日本全国をおおう地形図(国土の基本図)を作成することを目的とし、正確な長さが測定された基線として、全国約1,000地点に設置しているのが一等三角点です。(”国土地理院・一等三角測量とは”を元に作成)
正確な地図を持つことは、国が国土を管理したり、企業や個人が様々な活動をする際に必要不可欠です。基準点に関し、近年では全国約1,300ヶ所に設置された電子基準点も使い、GNSS(Global Navigation Satellite System:全世界的衛星測位システム)により日々の地殻変動を監視しているようです。
地図は、このような基準点を設置しているからこそ、正確な作図が出来るだけでなく、過去からの地殻変動を正確に掴むことができます。
これを企業もしくは組織に置き換えた場合に、基準点は何でしょうか? また、基準点を設けることによるメリットは何でしょうか?
基準点として真っ先に思いつくのは、KGI(Key Goal Indicator:重要目標達成指標)とKPI(Key Performance Indicator:重要業績評価指標)です。例えば、今年の売上高XXX億円を達成(KGI)するために、一人当たりの引き合い件数をXX件(KPI)にするといった感じです。
他のKPI指標としてはROI(Return On Investment:投資対効果)やROE(Return Of Equity:自己資本利益率)、もしくは在庫回転率等々多々あり、いずれも経営としては重要な指標となります。
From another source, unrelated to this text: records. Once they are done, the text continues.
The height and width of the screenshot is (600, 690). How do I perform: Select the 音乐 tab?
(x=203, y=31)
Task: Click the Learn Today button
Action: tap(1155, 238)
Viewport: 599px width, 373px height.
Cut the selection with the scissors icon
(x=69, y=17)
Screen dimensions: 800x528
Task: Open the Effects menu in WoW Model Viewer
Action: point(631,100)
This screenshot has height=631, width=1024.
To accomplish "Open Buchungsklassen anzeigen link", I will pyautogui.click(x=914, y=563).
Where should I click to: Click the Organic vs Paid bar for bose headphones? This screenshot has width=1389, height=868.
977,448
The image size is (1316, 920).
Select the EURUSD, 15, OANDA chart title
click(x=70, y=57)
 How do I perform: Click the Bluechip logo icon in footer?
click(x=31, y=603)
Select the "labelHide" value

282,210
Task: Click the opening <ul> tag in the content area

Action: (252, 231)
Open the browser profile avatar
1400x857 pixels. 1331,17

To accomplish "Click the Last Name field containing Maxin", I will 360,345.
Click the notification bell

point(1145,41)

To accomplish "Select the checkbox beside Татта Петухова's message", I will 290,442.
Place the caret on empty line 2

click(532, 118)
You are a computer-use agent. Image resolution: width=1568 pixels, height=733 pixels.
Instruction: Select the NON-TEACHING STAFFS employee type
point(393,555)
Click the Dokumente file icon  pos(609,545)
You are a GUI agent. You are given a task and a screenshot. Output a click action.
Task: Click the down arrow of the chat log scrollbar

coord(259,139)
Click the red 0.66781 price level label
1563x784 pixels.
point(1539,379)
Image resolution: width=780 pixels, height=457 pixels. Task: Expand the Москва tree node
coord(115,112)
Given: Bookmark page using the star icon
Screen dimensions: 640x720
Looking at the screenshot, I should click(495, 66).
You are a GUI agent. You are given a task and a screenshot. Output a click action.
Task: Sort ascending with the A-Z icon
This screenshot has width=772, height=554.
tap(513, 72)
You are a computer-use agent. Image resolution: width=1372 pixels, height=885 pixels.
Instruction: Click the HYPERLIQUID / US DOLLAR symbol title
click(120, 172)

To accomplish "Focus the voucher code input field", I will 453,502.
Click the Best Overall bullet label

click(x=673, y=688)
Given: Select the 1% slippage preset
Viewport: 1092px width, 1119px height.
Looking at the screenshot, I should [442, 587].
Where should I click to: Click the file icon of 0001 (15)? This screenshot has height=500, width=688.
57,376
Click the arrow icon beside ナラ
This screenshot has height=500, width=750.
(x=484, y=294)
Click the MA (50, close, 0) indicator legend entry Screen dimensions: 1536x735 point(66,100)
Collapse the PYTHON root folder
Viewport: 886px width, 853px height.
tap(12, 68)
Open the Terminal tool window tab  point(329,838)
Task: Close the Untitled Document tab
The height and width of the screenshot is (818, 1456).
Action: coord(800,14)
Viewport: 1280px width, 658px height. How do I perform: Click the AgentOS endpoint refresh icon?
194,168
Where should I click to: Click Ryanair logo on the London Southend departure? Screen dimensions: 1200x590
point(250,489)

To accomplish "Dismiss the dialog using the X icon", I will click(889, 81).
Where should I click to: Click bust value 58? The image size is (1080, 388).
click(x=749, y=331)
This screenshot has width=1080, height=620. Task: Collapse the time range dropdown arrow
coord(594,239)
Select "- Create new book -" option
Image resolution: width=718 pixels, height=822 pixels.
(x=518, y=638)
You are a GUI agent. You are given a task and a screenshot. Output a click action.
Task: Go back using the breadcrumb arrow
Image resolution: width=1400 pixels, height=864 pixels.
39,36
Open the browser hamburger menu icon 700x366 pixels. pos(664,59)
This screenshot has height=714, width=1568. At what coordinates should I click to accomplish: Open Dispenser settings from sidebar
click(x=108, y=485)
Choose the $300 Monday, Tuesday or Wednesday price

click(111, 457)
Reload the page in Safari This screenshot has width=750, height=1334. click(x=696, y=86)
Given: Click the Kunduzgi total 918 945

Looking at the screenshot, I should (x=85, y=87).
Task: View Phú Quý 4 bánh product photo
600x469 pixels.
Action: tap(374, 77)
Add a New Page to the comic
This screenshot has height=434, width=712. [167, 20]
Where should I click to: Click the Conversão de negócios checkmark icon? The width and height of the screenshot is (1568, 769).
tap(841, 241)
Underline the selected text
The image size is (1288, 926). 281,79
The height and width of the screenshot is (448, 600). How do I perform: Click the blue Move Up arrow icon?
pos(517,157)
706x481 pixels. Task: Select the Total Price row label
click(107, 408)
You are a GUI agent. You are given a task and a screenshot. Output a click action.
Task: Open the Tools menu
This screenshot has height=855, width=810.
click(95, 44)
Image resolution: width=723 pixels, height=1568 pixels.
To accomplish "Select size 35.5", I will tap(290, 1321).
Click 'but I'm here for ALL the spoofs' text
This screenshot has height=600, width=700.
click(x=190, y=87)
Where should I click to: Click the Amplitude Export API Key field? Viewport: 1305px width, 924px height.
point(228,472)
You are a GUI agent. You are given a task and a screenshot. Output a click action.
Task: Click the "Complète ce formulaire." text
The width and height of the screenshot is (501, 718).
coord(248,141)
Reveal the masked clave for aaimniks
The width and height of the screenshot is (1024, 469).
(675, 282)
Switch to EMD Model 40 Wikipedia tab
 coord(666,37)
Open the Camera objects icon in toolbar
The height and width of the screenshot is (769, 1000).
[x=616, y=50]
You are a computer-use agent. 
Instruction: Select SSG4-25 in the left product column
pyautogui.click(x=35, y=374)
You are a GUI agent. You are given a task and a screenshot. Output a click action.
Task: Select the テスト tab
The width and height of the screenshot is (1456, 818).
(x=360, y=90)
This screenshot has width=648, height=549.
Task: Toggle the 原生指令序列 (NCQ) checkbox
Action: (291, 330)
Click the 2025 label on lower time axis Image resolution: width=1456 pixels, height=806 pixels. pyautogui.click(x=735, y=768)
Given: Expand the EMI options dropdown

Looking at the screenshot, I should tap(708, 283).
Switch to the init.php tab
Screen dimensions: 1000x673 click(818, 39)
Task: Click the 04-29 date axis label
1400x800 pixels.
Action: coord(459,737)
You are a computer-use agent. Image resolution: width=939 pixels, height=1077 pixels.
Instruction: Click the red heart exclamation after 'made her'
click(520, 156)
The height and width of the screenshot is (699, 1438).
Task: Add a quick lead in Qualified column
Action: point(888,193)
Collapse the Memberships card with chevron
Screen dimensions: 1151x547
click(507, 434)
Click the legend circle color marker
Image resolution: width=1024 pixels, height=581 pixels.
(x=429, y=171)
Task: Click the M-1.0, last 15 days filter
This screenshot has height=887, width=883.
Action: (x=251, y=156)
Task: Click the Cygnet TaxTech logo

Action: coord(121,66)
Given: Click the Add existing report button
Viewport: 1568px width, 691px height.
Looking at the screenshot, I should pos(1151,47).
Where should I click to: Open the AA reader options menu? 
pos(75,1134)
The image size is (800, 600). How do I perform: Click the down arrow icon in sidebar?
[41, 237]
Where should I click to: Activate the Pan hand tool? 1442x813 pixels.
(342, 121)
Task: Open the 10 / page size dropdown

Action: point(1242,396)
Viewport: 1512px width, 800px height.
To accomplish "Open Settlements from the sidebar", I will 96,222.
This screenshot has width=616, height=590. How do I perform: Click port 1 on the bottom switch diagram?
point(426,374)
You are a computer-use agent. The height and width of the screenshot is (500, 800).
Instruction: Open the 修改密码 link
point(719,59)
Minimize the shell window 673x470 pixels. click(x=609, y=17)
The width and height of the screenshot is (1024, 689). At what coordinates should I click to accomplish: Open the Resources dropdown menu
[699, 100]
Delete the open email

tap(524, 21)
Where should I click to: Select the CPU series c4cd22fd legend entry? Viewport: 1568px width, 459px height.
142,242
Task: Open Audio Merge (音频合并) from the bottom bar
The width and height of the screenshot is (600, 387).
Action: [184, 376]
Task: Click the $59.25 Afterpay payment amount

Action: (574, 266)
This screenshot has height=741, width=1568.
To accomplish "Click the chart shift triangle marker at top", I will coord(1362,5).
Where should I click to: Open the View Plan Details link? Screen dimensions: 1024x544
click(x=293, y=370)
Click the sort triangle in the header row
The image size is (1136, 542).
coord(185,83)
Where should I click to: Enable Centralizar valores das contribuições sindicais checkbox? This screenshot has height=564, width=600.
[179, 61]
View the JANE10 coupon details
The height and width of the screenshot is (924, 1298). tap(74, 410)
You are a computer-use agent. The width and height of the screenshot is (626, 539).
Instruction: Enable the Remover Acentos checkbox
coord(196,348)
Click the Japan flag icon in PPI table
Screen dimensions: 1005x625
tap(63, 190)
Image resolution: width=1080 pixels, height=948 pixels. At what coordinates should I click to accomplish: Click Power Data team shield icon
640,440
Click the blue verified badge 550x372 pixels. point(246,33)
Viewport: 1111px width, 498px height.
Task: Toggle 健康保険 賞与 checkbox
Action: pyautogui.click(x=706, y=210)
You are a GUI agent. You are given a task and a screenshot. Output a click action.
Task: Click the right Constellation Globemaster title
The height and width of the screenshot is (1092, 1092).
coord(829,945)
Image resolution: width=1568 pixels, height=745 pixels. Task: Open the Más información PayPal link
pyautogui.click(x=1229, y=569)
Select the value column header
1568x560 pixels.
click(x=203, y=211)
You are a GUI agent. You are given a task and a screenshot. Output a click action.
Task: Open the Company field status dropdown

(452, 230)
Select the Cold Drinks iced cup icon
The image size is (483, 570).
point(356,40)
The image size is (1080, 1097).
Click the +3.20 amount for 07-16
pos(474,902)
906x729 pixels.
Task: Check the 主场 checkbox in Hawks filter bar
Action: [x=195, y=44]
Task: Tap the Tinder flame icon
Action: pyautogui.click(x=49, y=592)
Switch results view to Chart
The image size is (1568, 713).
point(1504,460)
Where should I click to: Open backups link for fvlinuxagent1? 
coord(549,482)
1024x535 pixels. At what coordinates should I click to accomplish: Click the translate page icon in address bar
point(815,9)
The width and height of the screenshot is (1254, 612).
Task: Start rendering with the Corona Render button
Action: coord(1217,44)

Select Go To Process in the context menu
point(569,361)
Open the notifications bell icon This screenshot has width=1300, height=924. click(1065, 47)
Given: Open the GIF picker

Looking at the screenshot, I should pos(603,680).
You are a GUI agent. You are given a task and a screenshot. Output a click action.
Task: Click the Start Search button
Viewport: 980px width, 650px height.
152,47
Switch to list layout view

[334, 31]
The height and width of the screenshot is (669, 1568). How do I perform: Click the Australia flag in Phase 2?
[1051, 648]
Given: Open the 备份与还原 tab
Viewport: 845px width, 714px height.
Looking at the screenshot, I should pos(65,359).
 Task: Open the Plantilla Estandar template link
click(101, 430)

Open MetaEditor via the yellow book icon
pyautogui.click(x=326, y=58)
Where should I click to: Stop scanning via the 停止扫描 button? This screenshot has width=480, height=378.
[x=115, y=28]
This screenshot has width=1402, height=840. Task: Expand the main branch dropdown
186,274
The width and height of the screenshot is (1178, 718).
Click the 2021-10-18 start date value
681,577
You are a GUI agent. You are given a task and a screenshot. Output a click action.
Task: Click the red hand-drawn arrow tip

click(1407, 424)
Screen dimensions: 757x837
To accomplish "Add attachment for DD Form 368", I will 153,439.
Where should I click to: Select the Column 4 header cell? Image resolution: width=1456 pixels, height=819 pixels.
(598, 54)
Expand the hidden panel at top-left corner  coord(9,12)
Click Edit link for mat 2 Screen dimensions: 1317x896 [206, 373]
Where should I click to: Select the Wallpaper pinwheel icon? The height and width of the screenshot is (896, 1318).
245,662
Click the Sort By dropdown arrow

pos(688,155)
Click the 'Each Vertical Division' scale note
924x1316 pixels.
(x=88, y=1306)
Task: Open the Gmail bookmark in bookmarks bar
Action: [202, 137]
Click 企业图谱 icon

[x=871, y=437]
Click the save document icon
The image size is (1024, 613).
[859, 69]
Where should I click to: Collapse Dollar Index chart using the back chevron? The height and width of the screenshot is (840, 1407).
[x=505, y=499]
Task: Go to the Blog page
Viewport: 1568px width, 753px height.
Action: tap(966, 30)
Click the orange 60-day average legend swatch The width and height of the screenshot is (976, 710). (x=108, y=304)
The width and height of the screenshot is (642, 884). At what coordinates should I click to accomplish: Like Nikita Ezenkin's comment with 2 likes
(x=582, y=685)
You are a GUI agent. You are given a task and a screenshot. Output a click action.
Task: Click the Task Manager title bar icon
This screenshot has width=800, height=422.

IT組織もITで経営を支えるための活動をしているため、その成果は経営的価値に直結している必要があります。そしてその目標は達成したか否かが誰でも分かるよう、数値で表す必要があります。
例えば、ITアーキテクチャコンセプト及びITアーキテクトに求められるスキル体系であるITABoK (IT Architecture Body of Knowledge)を提供している団体であるIasaでは、ITアーキテクチャの価値を、5つのROIで定義しています。
1.財務上の改善
・売上の増加
・コストの削減
2.構成要素の改善
・顧客及びパートナーのエコ・システムの発展
・ステークホルダー・バリューの増大
3.複雑性と冗長性の低減
・不必要なシステムの除去
・短期的な成果にフォーカスする
4.経済的発展
・マーケットの成長と新たな機会にフォーカス
・新たなイニシアティブの探求
5.民主的な文化の醸成
・コミュニティの文化的な成長を促進する
・自由市場の文化を提供する
また政府CIOでは、CIOが果たすべきミッションとして次の事項を挙げており、その成果をKGIやKPIとして明示することも大切です。
・情報活用による経営戦略の創造
・全社横断のビジネス変革
・ITガバナンス確立
さらに組織は人が支えており、その成長は欠かせません。その財産である人が、自ら成長したいと思い、行動するモチベーションを高める方法の1つとして、「あのような人になりたい」という憧れや尊敬の念を抱ける人が居るか否かが大変重要です。特にそのような方が身近に居ると、ありたい近未来の自分を想像でき、今以上に頑張りきれるという効果が出ます。これは定量値として捉える基準点ではなく、人材の基準点です。
人は感情の動物なので、心理面の高揚が行動を促し、具体的な目標がその達成の手助けをすると私は感じています。
『組織に基準点を』、皆様の組織はいかがでしょうか?
<追伸>
日本最高標高の一等三角点は、南アルプスの赤石岳(3120m)の山頂にあります。日本最高峰である富士山山頂は二等三角点です。
なお地図は3次元で表されるため、実際には三角点(水平距離を測る)と水準点(高さを測る)が必要です。今回は三角点を便宜的に題材に致しましたが、本当は組織の価値はこの両面が必要だと思っております。